Yes, hash tables’ constant time lookup is impossibly useful, so useful that for a while it made a lot of sense to make sure any new hires were comfortable with them. Even more evidence for how useful they are is that languages now have them built in to the language with special syntax to make it easy to use them. Javascript can even be thought of as a language that essentially asks “what if everything is a hash?”
Map
Another example of an incredibly useful discovery is the map function (and really any of the other collection operations like reduce, filter, etc). Frequently while programming you’ll find yourself doing or wanting something equivalent to this:
function addOneToEvery(listOfNumbers) {
for(var i = 0; i < listOfNumbers.length; i++) {
listOfNumbers[i] += 1;
}
return listOfNumbers;
}
You find yourself with a bunch of things and you want to do something to each of them. Early on in programming you probably even come up with the above pattern basically on your own without really planning for it. What Map does is essentially the same thing, but returns a new, modified array after the operations are complete. Check out the implementation in underscore.js:
function map(obj, iteratee, context) {
iteratee = cb(iteratee, context);
var _keys = !isArrayLike(obj) && keys(obj),
length = (_keys || obj).length,
results = Array(length);
for (var index = 0; index < length; index++) {
var currentKey = _keys ? _keys[index] : index;
results[index] = iteratee(obj[currentKey], currentKey, obj);
}
return results;
}
It is a little more complicated to make it more generic for any use case, but now that you have that function, you really only need to take the data you have and tell map what operation you want to run on each of the items and map spits out a new list of items for you.
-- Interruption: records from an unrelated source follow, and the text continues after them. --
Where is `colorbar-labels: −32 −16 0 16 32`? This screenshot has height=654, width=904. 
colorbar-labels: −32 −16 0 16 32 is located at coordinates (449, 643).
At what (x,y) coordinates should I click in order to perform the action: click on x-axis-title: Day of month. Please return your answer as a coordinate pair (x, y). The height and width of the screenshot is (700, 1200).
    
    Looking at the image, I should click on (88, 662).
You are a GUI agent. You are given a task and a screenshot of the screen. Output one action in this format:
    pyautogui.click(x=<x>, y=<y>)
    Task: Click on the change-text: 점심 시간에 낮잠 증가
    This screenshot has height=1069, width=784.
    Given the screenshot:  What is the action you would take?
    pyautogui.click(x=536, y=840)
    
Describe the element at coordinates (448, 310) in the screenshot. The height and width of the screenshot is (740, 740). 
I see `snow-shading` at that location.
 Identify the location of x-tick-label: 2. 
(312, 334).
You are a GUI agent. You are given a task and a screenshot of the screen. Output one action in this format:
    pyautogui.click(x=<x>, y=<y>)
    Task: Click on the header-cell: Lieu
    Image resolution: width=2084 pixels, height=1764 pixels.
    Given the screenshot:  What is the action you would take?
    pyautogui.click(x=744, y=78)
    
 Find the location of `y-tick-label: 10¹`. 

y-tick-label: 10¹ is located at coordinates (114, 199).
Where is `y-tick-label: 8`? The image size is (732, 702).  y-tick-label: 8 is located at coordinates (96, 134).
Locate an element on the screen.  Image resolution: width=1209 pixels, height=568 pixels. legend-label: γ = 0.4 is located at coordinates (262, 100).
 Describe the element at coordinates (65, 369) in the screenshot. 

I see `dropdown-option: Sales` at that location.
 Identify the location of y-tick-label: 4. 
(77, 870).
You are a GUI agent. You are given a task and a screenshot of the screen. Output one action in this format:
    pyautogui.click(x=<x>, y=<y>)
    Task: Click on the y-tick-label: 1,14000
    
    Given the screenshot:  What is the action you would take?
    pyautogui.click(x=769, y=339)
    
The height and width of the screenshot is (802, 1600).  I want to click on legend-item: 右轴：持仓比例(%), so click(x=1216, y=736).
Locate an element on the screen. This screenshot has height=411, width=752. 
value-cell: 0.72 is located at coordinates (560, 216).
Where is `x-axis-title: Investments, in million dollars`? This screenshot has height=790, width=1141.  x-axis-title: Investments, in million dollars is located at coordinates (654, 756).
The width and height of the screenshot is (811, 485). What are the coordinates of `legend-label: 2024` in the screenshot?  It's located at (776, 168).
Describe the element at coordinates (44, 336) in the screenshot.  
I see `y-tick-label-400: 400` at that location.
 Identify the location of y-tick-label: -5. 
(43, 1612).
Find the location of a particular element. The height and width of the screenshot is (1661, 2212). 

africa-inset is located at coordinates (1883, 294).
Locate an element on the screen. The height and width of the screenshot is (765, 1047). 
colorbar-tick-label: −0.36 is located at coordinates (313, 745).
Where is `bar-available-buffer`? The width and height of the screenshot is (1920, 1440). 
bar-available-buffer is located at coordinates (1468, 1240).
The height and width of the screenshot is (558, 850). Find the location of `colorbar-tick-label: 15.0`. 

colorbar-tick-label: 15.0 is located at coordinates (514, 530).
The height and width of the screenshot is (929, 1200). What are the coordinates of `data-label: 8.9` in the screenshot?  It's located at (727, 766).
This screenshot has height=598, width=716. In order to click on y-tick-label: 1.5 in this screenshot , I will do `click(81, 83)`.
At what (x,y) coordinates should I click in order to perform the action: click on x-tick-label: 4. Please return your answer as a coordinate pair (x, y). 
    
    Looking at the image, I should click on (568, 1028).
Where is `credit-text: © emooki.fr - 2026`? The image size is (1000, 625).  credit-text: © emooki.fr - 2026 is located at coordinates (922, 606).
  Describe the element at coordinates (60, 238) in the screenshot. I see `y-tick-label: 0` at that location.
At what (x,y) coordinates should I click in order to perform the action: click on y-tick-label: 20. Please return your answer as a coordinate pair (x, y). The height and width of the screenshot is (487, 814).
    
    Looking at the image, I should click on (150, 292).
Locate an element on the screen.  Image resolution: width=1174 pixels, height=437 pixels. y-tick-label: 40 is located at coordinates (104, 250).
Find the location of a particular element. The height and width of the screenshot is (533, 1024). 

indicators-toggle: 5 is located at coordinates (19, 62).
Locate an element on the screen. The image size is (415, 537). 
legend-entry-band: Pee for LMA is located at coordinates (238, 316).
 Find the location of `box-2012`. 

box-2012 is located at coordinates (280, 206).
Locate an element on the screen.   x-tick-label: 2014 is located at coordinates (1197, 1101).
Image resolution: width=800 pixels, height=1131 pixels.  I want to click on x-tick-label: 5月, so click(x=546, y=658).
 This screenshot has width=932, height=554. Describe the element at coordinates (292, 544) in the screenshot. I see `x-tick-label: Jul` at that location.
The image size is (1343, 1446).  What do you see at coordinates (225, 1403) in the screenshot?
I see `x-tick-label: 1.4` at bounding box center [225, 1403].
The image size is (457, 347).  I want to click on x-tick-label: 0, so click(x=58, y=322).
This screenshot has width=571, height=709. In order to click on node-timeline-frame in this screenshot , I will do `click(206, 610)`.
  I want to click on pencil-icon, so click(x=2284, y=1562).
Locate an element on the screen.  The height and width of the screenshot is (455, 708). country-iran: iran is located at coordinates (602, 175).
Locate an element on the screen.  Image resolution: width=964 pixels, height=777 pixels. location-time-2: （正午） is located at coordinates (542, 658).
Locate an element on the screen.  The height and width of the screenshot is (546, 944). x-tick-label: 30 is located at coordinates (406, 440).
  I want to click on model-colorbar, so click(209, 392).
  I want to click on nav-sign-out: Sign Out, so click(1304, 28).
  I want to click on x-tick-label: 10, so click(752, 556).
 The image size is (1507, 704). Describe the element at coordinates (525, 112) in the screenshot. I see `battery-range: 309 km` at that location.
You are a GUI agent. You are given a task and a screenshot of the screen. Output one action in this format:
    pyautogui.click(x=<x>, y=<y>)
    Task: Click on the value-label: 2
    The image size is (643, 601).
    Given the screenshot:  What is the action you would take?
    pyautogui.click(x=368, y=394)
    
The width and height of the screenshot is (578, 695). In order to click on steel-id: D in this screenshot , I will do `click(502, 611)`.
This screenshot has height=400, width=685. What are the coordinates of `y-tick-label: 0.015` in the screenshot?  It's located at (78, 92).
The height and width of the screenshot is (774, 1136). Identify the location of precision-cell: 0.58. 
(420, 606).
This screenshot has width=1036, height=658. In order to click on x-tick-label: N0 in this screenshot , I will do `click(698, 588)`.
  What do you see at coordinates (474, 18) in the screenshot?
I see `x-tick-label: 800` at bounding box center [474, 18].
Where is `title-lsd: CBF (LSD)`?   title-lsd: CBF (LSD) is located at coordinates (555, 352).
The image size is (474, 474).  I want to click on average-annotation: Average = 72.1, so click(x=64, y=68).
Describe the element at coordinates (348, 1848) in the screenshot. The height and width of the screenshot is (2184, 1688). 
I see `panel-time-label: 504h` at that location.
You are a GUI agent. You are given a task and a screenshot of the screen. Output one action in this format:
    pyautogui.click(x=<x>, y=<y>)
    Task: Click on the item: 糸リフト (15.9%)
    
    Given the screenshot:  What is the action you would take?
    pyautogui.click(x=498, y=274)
Once you become comfortable with using it, a world of possibilities opens up for you. Problems that previously seemed hard or time consuming become trivial. In a similar way to the question you ask yourself about hash tables, you can also challenge yourself and ask "how would I solve this if I had to use Map here?"
Creating The World
If all you have is a hammer, everything looks like a nail
Maslow's Hammer
Which brings me to the way I understand what Linus is talking about when he says "...in computer science you create the world". In programming, nearly nothing is set in stone, and really the only limitation is your own creativity. As you learn to intuitively use more tools like Hash Tables and Map (and of course many others), you find they have the amazing property of being able to just cleanly solve your problem.
One mental barrier I had early on was that during the course of programming when you run into a problem you were on a linear path toward solving it and that was the state of the world. But that isn't the case. As you uncover more of the problem you're trying to solve, all code and data structures leading up to that point are also candidates for change. Once you have a hammer like a Hash Table or Map or any of the many others out there, you can just decide to turn your problem into a nail and it becomes trivial to solve.